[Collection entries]
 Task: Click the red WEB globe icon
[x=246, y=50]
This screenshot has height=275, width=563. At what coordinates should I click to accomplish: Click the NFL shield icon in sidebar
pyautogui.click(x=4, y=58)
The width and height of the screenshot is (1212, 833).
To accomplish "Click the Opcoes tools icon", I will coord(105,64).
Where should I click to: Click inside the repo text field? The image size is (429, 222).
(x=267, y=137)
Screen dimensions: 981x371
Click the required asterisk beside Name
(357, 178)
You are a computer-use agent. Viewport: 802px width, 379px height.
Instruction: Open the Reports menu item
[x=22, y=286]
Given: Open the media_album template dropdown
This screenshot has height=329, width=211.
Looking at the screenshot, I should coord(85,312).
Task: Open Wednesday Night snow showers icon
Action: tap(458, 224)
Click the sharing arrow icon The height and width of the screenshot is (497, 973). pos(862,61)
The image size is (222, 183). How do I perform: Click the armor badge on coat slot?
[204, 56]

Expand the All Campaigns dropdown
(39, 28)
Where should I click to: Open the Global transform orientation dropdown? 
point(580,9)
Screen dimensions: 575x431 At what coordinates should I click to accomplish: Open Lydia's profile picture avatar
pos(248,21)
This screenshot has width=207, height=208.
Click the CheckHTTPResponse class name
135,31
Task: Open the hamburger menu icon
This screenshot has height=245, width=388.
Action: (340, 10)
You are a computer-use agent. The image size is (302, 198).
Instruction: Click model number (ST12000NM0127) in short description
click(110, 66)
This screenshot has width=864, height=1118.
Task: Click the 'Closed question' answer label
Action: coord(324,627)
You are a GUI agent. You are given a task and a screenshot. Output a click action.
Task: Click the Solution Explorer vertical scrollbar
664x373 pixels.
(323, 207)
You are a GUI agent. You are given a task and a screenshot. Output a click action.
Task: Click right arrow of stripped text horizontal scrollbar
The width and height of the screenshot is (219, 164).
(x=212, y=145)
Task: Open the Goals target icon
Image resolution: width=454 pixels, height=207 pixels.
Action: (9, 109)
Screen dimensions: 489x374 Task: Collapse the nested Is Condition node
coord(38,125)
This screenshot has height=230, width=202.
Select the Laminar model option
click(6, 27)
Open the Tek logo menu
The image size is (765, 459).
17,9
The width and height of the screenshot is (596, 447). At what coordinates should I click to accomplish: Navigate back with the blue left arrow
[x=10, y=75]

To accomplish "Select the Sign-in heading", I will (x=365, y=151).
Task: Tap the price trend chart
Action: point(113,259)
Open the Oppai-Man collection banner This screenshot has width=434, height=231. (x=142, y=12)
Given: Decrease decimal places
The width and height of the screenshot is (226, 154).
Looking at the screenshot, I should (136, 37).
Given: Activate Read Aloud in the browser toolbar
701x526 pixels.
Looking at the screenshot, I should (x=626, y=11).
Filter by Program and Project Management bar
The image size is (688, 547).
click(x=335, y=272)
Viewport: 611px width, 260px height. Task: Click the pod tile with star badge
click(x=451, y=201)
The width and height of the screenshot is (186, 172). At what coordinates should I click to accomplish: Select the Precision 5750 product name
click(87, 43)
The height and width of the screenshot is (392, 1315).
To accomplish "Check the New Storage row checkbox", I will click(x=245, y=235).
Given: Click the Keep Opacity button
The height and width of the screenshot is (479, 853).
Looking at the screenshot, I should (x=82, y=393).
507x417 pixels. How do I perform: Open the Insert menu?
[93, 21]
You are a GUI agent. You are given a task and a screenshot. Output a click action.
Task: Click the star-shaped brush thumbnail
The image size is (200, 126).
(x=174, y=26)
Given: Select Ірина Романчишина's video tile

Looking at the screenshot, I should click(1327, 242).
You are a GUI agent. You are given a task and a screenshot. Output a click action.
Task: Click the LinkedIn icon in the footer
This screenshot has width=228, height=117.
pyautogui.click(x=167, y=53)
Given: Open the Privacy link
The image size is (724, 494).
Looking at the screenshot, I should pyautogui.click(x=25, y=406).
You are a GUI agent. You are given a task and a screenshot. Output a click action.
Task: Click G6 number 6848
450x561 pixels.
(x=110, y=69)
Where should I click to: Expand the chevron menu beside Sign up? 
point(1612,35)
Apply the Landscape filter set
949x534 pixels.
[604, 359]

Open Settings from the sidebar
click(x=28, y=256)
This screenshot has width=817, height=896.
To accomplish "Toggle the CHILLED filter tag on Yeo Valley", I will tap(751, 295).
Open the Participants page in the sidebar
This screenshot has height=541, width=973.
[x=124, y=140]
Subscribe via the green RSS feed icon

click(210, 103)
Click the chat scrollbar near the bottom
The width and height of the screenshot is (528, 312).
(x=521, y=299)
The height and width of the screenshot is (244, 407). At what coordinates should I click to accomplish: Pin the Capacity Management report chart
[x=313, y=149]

Work instructions
Print every entry exactly as it appears.

Task answer
 Task: Click the red WEB globe icon
[x=246, y=50]
This screenshot has height=275, width=563. At what coordinates should I click to accomplish: Click the NFL shield icon in sidebar
pyautogui.click(x=4, y=58)
The width and height of the screenshot is (1212, 833).
To accomplish "Click the Opcoes tools icon", I will coord(105,64).
Where should I click to: Click inside the repo text field? The image size is (429, 222).
(x=267, y=137)
Screen dimensions: 981x371
Click the required asterisk beside Name
(357, 178)
You are a computer-use agent. Viewport: 802px width, 379px height.
Instruction: Open the Reports menu item
[x=22, y=286]
Given: Open the media_album template dropdown
This screenshot has height=329, width=211.
Looking at the screenshot, I should coord(85,312).
Task: Open Wednesday Night snow showers icon
Action: tap(458, 224)
Click the sharing arrow icon The height and width of the screenshot is (497, 973). pos(862,61)
The image size is (222, 183). How do I perform: Click the armor badge on coat slot?
[204, 56]

Expand the All Campaigns dropdown
(39, 28)
Where should I click to: Open the Global transform orientation dropdown? 
point(580,9)
Screen dimensions: 575x431 At what coordinates should I click to accomplish: Open Lydia's profile picture avatar
pos(248,21)
This screenshot has width=207, height=208.
Click the CheckHTTPResponse class name
135,31
Task: Open the hamburger menu icon
This screenshot has height=245, width=388.
Action: (340, 10)
You are a computer-use agent. The image size is (302, 198).
Instruction: Click model number (ST12000NM0127) in short description
click(110, 66)
This screenshot has width=864, height=1118.
Task: Click the 'Closed question' answer label
Action: coord(324,627)
You are a GUI agent. You are given a task and a screenshot. Output a click action.
Task: Click the Solution Explorer vertical scrollbar
664x373 pixels.
(323, 207)
You are a GUI agent. You are given a task and a screenshot. Output a click action.
Task: Click right arrow of stripped text horizontal scrollbar
The width and height of the screenshot is (219, 164).
(x=212, y=145)
Task: Open the Goals target icon
Image resolution: width=454 pixels, height=207 pixels.
Action: (9, 109)
Screen dimensions: 489x374 Task: Collapse the nested Is Condition node
coord(38,125)
This screenshot has height=230, width=202.
Select the Laminar model option
click(6, 27)
Open the Tek logo menu
The image size is (765, 459).
17,9
The width and height of the screenshot is (596, 447). At what coordinates should I click to accomplish: Navigate back with the blue left arrow
[x=10, y=75]

To accomplish "Select the Sign-in heading", I will (x=365, y=151).
Task: Tap the price trend chart
Action: point(113,259)
Open the Oppai-Man collection banner This screenshot has width=434, height=231. (x=142, y=12)
Given: Decrease decimal places
The width and height of the screenshot is (226, 154).
Looking at the screenshot, I should (136, 37).
Given: Activate Read Aloud in the browser toolbar
701x526 pixels.
Looking at the screenshot, I should (x=626, y=11).
Filter by Program and Project Management bar
The image size is (688, 547).
click(x=335, y=272)
Viewport: 611px width, 260px height. Task: Click the pod tile with star badge
click(x=451, y=201)
The width and height of the screenshot is (186, 172). At what coordinates should I click to accomplish: Select the Precision 5750 product name
click(87, 43)
The height and width of the screenshot is (392, 1315).
To accomplish "Check the New Storage row checkbox", I will click(x=245, y=235).
Given: Click the Keep Opacity button
The height and width of the screenshot is (479, 853).
Looking at the screenshot, I should (x=82, y=393).
507x417 pixels. How do I perform: Open the Insert menu?
[93, 21]
You are a GUI agent. You are given a task and a screenshot. Output a click action.
Task: Click the star-shaped brush thumbnail
The image size is (200, 126).
(x=174, y=26)
Given: Select Ірина Романчишина's video tile

Looking at the screenshot, I should click(1327, 242).
You are a GUI agent. You are given a task and a screenshot. Output a click action.
Task: Click the LinkedIn icon in the footer
This screenshot has width=228, height=117.
pyautogui.click(x=167, y=53)
Given: Open the Privacy link
The image size is (724, 494).
Looking at the screenshot, I should pyautogui.click(x=25, y=406).
You are a GUI agent. You are given a task and a screenshot. Output a click action.
Task: Click G6 number 6848
450x561 pixels.
(x=110, y=69)
Where should I click to: Expand the chevron menu beside Sign up? 
point(1612,35)
Apply the Landscape filter set
949x534 pixels.
[604, 359]

Open Settings from the sidebar
click(x=28, y=256)
This screenshot has width=817, height=896.
To accomplish "Toggle the CHILLED filter tag on Yeo Valley", I will tap(751, 295).
Open the Participants page in the sidebar
This screenshot has height=541, width=973.
[x=124, y=140]
Subscribe via the green RSS feed icon

click(210, 103)
Click the chat scrollbar near the bottom
The width and height of the screenshot is (528, 312).
(x=521, y=299)
The height and width of the screenshot is (244, 407). At what coordinates should I click to accomplish: Pin the Capacity Management report chart
[x=313, y=149]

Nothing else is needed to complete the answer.